Short exercise A.
Number the rows from the line that contains "Open the Media" through the line that contains "click(x=51, y=231)", leaving out any blank lines.

Passage.

U.S. flag

An official website of the United States government, Department of Justice.

NCJRS Virtual Library

The Virtual Library houses over 235,000 criminal justice resources, including all known OJP works.
Click here to search the NCJRS Virtual Library

Parole, Snitch, or Die: California's Supermax Prisons & Prisoners, 1987-2007

NCJ Number
240316
Author(s)
Keramet Reiter
Date Published
July 2010
Length
65 pages
Annotation
Today, California houses more than 3,300 prisoners in supermax conditions. Each month, between 50 and 100 people are released directly from these supermaxes onto parole. Using statistics obtained from the California Department of Corrections and Rehabilitation, this paper explores who these parolees are: what race are these prisoners, how long did they spend in solitary confinement, how frequently are they released, and how frequently are they returned to prison?

Entries.
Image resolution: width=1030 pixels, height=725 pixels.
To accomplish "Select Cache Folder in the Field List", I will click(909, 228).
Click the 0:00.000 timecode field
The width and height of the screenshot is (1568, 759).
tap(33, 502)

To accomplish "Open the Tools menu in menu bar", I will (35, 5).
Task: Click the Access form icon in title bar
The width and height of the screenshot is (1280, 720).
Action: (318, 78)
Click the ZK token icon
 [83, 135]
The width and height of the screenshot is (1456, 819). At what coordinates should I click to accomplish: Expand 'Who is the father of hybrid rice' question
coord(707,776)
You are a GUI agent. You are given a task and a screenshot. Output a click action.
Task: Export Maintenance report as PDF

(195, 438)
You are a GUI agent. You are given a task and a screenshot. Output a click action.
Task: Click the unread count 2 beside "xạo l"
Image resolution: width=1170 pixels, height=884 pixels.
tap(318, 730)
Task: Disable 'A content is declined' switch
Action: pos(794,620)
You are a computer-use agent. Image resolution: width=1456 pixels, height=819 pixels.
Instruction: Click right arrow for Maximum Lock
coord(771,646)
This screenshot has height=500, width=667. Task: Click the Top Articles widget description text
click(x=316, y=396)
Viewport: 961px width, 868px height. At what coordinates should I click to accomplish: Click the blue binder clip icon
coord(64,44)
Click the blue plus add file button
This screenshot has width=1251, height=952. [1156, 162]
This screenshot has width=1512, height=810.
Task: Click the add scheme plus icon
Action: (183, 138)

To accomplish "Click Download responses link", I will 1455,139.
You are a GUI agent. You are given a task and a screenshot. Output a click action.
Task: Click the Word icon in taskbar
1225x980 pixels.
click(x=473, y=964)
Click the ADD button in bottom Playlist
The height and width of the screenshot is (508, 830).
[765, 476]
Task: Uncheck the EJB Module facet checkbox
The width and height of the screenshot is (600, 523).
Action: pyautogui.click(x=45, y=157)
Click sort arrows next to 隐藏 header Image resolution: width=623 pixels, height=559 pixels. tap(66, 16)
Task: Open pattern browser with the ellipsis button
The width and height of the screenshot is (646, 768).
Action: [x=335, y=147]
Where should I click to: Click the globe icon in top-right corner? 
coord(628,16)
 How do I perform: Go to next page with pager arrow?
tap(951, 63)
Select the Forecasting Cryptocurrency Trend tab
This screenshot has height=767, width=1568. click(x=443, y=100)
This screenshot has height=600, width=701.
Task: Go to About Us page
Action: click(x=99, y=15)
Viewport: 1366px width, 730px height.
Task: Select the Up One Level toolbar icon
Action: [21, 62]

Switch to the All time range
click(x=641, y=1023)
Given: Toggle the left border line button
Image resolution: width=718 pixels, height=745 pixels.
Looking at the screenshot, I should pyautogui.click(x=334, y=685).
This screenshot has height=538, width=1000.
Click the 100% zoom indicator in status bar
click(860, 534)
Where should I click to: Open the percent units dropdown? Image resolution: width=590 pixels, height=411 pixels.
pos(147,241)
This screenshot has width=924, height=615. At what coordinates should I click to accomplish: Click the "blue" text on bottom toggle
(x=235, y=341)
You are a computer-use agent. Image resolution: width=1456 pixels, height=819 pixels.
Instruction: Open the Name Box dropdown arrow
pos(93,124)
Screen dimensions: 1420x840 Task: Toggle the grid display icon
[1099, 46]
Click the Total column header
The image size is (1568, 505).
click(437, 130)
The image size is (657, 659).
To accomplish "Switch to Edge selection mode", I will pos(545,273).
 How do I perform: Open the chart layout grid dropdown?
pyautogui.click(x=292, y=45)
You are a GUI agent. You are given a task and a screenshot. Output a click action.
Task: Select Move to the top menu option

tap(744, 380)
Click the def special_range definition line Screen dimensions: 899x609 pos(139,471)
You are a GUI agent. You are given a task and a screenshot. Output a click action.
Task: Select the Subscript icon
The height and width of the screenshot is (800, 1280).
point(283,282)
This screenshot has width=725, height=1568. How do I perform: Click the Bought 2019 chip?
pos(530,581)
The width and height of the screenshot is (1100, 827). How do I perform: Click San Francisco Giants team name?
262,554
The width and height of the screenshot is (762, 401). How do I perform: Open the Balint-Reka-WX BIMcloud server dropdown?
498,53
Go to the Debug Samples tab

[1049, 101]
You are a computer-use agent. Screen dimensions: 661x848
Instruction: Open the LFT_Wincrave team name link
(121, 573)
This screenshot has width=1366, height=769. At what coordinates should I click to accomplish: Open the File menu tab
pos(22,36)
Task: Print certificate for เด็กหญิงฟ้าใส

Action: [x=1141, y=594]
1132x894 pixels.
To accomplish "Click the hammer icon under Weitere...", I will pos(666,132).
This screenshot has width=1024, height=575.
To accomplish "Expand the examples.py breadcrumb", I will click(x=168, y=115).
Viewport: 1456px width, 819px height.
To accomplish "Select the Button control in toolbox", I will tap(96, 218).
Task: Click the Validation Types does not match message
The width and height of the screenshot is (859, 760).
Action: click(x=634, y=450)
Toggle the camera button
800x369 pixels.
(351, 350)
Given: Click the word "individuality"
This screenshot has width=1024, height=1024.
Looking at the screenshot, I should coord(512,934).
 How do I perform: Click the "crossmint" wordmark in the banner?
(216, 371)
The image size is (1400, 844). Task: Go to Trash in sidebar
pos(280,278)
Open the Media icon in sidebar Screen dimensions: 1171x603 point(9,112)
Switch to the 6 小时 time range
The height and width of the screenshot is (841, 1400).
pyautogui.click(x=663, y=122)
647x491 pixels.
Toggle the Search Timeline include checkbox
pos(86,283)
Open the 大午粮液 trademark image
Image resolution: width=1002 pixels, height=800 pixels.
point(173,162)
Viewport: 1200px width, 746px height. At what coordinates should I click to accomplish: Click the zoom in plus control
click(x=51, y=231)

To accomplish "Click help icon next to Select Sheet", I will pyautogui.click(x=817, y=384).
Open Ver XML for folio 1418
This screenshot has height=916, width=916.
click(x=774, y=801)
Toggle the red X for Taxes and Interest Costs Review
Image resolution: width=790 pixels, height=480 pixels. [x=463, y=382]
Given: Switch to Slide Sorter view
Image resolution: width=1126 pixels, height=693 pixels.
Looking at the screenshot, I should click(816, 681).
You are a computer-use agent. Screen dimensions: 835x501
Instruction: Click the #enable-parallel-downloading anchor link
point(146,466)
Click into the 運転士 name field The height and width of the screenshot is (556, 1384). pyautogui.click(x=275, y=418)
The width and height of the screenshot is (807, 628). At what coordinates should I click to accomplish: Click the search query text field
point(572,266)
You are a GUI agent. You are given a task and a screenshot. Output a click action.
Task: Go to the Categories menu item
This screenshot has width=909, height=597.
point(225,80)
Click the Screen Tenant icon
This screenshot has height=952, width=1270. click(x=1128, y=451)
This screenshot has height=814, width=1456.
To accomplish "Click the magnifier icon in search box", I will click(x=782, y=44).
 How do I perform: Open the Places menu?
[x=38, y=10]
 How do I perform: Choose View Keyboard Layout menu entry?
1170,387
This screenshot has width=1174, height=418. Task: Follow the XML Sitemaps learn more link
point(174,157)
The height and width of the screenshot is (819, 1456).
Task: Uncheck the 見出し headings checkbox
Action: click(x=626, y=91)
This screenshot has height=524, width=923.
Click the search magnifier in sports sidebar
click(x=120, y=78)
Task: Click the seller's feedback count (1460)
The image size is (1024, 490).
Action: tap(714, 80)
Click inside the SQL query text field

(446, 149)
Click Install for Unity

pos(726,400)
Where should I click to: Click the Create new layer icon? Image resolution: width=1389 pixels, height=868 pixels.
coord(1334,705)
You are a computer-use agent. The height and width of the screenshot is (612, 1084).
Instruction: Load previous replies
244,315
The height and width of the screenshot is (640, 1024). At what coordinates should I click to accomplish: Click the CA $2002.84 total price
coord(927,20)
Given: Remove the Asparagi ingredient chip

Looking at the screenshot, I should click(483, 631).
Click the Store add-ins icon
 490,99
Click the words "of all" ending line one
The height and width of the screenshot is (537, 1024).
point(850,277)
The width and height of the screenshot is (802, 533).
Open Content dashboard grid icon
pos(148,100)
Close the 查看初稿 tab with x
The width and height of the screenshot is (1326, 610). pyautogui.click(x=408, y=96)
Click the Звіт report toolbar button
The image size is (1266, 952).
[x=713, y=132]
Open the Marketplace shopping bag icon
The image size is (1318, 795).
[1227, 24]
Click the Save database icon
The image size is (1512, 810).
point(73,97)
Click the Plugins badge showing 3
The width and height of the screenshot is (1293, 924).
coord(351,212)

Short exercise B.
According to the NCJRS library entry, how many prisoners does California house in supermax conditions?

Task result A.
1. Open the Media icon in sidebar Screen dimensions: 1171x603 point(9,112)
2. Switch to the 6 小时 time range
3. The height and width of the screenshot is (841, 1400).
4. pyautogui.click(x=663, y=122)
5. 647x491 pixels.
6. Toggle the Search Timeline include checkbox
7. pos(86,283)
8. Open the 大午粮液 trademark image
9. Image resolution: width=1002 pixels, height=800 pixels.
10. point(173,162)
11. Viewport: 1200px width, 746px height. At what coordinates should I click to accomplish: Click the zoom in plus control
12. click(x=51, y=231)

Task result B.
More than 3,300.